Un supporter brésilien devant la police anti-émeute, le 9 juin 2014, à Sao Paulo.
Un supporter brésilien devant la police anti-émeute, le 9 juin 2014, à Sao Paulo. — AFP PHOTO/NELSON ALMEIDA

FOOTBALL

Mondial 2014: Sao Paulo, entre négociations sociales et rumeurs d’actions violentes

La ville qui accueillera Brésil-Croatie jeudi est sous tension…

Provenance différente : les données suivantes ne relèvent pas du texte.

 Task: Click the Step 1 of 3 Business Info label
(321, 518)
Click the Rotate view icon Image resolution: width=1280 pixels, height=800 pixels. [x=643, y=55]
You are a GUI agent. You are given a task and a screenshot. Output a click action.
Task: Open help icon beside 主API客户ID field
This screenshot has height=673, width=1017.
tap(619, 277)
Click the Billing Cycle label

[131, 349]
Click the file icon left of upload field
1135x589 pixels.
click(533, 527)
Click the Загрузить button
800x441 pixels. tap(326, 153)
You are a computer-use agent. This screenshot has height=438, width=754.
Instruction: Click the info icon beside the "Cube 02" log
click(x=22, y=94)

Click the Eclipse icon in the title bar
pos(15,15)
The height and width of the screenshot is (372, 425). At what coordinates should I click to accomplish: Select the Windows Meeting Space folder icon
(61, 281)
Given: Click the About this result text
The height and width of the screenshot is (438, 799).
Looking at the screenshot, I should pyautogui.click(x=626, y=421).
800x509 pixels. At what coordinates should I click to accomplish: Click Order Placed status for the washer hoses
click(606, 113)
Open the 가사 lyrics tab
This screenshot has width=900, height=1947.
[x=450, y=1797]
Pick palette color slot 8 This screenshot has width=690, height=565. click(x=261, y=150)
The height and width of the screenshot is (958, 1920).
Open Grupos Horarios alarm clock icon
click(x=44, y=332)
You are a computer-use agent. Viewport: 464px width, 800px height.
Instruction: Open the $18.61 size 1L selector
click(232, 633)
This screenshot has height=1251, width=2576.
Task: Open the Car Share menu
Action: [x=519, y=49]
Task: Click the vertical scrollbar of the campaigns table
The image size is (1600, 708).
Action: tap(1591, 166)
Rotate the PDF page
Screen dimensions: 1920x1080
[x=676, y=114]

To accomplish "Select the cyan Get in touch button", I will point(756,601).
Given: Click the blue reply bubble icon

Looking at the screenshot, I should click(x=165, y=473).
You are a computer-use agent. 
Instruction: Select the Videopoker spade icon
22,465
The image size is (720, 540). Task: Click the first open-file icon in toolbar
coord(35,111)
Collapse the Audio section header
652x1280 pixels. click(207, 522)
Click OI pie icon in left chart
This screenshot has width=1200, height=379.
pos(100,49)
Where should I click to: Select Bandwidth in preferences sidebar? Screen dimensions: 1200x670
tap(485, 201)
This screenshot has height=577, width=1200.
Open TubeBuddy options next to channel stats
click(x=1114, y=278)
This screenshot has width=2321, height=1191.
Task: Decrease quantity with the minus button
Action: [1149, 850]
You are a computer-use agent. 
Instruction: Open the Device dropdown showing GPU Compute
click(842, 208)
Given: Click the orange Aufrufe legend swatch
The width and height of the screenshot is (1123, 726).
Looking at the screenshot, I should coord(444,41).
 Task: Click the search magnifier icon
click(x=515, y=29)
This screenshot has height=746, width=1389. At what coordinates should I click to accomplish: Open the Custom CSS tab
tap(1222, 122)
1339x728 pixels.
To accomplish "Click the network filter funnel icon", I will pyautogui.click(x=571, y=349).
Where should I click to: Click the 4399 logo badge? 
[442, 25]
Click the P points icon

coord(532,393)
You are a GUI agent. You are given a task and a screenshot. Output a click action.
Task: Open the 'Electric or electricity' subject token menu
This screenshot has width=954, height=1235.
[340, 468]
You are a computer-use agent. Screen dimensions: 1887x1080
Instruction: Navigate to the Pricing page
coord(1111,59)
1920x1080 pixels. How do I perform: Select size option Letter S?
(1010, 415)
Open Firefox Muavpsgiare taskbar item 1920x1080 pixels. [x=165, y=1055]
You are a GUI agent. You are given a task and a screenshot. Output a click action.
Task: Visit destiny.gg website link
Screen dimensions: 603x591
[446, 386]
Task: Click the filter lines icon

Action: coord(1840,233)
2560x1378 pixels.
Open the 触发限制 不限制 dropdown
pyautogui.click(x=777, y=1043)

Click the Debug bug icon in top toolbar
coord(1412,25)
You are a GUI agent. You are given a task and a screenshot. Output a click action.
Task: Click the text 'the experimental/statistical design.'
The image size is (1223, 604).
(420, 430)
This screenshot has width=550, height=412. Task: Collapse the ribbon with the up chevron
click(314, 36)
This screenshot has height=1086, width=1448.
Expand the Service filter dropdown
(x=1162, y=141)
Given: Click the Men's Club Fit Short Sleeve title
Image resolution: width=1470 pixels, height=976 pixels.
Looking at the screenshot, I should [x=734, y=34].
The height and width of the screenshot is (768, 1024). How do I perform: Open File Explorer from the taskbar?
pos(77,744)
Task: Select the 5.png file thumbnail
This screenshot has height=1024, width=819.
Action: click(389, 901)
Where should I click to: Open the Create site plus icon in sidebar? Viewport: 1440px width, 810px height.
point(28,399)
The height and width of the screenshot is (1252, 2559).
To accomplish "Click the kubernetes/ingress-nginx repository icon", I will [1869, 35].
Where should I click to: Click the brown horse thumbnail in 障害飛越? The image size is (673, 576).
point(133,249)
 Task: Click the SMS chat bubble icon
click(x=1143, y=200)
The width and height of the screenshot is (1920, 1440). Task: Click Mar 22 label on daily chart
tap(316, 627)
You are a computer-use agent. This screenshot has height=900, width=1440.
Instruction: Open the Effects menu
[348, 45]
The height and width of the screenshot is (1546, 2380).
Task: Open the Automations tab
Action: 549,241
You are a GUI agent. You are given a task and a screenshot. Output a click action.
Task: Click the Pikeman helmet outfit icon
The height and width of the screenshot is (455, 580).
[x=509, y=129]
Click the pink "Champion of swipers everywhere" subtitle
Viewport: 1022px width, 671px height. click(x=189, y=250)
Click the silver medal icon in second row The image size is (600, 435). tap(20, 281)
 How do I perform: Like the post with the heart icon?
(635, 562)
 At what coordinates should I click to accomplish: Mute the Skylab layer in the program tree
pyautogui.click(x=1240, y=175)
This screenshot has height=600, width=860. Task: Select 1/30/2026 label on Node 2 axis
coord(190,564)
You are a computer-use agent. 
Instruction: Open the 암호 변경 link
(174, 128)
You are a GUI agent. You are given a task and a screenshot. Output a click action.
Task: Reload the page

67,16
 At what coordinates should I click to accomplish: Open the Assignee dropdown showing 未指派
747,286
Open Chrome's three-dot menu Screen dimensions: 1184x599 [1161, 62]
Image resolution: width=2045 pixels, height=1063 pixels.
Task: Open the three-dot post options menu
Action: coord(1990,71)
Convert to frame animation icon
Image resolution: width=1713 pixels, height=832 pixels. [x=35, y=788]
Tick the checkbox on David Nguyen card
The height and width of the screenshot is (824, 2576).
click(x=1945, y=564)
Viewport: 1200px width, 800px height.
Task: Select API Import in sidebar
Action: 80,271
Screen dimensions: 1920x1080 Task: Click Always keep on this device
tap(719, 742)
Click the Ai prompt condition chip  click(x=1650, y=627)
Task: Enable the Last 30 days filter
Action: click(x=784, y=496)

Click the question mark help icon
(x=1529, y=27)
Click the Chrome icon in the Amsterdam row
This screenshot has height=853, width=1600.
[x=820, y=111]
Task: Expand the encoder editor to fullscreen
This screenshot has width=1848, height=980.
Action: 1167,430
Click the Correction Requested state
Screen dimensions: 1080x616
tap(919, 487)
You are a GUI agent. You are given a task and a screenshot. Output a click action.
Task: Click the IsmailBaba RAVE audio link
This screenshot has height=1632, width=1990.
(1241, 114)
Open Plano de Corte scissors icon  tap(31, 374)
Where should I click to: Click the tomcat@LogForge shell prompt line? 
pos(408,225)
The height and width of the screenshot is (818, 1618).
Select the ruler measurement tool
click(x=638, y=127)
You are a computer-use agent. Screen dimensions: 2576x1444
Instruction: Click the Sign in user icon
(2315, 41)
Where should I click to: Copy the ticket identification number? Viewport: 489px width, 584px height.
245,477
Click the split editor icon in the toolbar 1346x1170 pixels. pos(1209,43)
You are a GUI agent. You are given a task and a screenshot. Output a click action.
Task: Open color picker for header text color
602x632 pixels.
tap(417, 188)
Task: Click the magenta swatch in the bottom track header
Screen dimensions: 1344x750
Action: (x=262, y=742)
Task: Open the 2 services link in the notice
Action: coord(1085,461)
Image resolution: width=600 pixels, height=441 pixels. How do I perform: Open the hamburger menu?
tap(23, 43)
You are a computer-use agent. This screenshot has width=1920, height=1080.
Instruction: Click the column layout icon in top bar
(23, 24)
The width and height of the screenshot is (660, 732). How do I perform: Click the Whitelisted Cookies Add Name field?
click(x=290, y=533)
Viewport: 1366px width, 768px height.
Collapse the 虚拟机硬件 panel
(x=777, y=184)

De notre envoyé spécial à Sao Paulo

Sur le papier, tout a l’air d’aller mieux. Alors que Sao Paulo s’apprête à recevoir le match d’ouverture, jeudi, entre le Brésil et la Croatie, la tension semble avoir baissé d’un cran. La grève qui a paralysé l’ensemble du métro pendant cinq jours est terminée. Et même le Mouvement pour les travailleurs sans toit, qui enchaîne les manifestations devant la Corinthians Arena depuis de longues semaines, a promis de se tenir tranquille pour l’entrée en lice de la Seleçao, après avoir obtenu des garanties de l’Etat.

Le calme n’est pourtant qu’apparent. Les employés du métro ont prévu pour mercredi une nouvelle assemblée générale pour décider d’une potentielle nouvelle grève, la dernière ayant été jugée illégale par la justice. Sans métro, Sao Paulo étouffe sous les bouchons: encore 170km répertoriés lundi… Les autorités ont d’ailleurs dû envoyer les forces de l’ordre déloger les derniers grévistes de certaines stations, et pas franchement dans le calme.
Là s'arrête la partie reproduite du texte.